Good Poems collected by Garrison Keillor

What do I miss the most about working in a bookstore?  Besides the fact that I was surrounded by books all day long, I would have to say that I most miss browsing books when business got really, really slow.  I was able to build up quite a wish list while working there — and I fully utilized my employee discount on a weekly basis.

One of the books that I acquired while working at Waldenbooks was Good Poems by Garrison Keillor.  At the time,  I just really wanted to find NEW poets to sink my teeth into.  The title of this book is spot on, as well.  All of the poems (and poets) featured between its covers are exceptional. Each page exposes you to a special piece of art.

I am especially fond of the dedication page – To all the English teachers, especially the great ones.  While I value all of the teachers that taught me over the years (well, okay, MOST of them), all of my English teachers (well, okay, MOST of them) will forever hold a special place in my heart.  When I did bond with a teacher, it was always an English teacher, and I credit them for exposing me to great literature and for always encouraging me in my writing.

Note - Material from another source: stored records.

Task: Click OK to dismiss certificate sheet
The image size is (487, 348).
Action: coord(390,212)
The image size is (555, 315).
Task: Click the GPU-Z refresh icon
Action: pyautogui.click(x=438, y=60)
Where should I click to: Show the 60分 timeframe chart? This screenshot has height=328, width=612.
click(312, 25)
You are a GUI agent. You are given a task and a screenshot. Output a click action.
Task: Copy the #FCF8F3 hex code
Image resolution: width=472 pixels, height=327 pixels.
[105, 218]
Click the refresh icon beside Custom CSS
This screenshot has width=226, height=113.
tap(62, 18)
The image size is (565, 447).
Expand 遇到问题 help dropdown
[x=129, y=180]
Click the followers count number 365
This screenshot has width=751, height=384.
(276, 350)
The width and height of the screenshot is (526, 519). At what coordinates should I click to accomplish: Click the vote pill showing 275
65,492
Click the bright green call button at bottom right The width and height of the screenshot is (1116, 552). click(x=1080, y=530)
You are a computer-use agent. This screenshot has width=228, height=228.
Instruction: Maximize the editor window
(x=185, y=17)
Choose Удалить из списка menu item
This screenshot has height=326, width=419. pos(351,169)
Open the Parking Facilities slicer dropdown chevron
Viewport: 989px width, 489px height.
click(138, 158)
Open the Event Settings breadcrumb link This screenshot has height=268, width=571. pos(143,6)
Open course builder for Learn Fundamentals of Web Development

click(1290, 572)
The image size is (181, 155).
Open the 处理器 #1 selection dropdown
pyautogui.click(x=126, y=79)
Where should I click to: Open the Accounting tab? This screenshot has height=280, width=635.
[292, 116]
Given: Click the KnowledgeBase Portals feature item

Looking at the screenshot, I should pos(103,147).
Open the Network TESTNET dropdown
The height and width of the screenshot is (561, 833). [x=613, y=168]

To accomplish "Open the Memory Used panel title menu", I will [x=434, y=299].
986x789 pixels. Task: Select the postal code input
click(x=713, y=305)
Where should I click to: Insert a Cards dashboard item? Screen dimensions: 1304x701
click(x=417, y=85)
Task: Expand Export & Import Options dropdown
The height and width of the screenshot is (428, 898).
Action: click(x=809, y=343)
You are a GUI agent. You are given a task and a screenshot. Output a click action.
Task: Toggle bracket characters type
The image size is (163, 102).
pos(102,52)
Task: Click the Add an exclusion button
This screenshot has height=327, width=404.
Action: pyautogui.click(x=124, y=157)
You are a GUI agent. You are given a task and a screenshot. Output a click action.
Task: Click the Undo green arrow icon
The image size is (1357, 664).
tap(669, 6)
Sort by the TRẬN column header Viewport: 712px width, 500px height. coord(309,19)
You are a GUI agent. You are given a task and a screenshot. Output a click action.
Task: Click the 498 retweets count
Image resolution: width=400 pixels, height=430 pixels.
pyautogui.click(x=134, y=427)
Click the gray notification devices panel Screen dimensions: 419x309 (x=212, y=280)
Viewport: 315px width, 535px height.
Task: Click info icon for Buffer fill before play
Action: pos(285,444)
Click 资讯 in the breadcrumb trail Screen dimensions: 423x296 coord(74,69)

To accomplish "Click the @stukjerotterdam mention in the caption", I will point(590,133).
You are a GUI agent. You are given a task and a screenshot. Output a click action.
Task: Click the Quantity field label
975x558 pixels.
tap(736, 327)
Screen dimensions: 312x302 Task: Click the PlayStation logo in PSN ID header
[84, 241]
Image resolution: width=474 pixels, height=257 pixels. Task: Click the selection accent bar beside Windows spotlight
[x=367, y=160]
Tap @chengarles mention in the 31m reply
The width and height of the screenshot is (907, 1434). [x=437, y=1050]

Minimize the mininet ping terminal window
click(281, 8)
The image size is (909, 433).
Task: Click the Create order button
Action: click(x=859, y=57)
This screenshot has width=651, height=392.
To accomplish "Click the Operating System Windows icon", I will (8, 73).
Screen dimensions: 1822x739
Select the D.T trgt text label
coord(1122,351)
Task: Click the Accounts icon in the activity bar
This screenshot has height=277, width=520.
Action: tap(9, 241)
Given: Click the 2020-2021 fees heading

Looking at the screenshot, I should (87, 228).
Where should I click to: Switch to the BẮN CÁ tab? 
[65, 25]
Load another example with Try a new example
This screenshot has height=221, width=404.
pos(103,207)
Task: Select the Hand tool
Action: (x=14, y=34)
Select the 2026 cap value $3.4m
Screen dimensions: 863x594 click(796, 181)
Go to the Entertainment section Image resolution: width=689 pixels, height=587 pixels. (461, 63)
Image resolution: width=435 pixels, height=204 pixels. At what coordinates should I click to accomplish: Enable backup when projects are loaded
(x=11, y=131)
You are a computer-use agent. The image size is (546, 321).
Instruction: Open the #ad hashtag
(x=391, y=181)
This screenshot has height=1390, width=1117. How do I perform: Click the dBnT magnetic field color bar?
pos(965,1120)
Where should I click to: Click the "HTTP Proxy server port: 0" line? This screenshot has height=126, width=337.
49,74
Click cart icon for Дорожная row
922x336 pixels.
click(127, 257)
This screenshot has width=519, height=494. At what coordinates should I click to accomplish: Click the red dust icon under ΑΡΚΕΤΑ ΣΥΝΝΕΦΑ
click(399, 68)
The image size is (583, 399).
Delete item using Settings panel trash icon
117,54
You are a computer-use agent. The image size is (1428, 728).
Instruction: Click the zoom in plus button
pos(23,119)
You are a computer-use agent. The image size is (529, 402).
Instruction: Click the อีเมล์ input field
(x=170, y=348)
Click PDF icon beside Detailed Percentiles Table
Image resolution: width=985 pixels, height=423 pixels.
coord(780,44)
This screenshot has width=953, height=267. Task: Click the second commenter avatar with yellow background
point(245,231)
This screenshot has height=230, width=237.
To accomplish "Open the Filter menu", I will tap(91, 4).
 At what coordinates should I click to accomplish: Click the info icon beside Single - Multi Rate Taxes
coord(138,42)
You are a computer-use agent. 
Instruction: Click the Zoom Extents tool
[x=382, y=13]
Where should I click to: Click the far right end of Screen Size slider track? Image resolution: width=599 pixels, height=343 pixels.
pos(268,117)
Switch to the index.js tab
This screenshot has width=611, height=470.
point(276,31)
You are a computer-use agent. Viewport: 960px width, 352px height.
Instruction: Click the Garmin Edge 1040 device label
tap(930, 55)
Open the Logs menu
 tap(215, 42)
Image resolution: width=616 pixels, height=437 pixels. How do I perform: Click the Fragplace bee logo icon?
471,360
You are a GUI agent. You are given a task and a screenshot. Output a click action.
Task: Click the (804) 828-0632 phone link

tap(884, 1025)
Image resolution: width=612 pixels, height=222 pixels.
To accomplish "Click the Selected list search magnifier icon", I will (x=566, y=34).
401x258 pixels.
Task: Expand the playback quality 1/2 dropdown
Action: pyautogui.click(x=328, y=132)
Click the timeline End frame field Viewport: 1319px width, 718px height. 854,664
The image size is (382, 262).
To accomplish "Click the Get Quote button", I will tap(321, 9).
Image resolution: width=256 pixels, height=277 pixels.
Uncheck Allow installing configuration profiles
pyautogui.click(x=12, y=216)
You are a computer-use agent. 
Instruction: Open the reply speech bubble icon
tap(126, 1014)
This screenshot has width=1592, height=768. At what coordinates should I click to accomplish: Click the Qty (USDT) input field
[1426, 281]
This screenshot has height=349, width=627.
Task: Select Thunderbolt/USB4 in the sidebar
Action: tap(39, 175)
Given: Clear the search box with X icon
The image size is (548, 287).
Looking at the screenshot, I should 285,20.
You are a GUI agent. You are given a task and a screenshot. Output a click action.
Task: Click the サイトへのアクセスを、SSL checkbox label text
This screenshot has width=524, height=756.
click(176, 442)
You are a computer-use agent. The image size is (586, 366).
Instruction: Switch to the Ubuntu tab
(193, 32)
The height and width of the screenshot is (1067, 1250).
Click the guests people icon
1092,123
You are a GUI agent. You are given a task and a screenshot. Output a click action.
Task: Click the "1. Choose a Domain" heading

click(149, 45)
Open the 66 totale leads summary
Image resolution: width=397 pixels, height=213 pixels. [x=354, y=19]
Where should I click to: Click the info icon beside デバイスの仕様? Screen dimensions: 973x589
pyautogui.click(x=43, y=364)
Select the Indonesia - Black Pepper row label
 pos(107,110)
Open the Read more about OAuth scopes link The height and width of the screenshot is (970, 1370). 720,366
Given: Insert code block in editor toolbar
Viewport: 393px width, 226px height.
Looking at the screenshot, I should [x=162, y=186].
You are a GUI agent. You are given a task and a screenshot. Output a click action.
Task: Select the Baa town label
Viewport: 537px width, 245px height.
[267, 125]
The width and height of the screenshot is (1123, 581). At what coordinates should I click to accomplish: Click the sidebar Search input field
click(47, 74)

So, here are a few good poems, as chosen by Garrison Keillor first and then by me, now…

since feeling is first
e.e. cummings

since feeling is first
who pays any attention
to the syntax of things
will never wholly kiss you;

wholly to be a fool
while Spring is in the world

my blood approves,
and kisses are a better fate
than wisdom
lady i swear by all flowers. Don’t cry
– the best gesture of my brain is less than
your eyelids’ flutter which says

we are for each other: then
laugh, leaning back in my arms
for life’s not a paragraph

And death i think is no parenthesis

where we are
Gerald Locklin

(for edward field)

i envy those
who live in two places:
new york, say, and london;
wales and spain;
l.a. and paris;
hawaii and switzerland.

there is always the anticipation
of the change, the change that what is wrong
is the result of where you are. i have
always loved both the freshness of
arriving and the relief of leaving. with
two homes every move would be a homecoming
i am not even considering the weather, hot
or cold, dry or wet: i am talking about hope.

the last song
Charles Bukowski

driving the freeway while
listening to the Country and Western boys
sing about a broken heart
and the honky-tonk blues,
it seems that things just don’t work
most of the time
and when they do it will be for a
short time
well, that’s not news.
nothing’s news.
it’s the same old thing in
only one thing comes without a
disguise and you only see it
once, or
maybe never.
like getting hit by a freight
makes us realize that all our
moaning about long lost girls
in gingham dresses
is not so important

Buy these good poems (and many more) on Amazon.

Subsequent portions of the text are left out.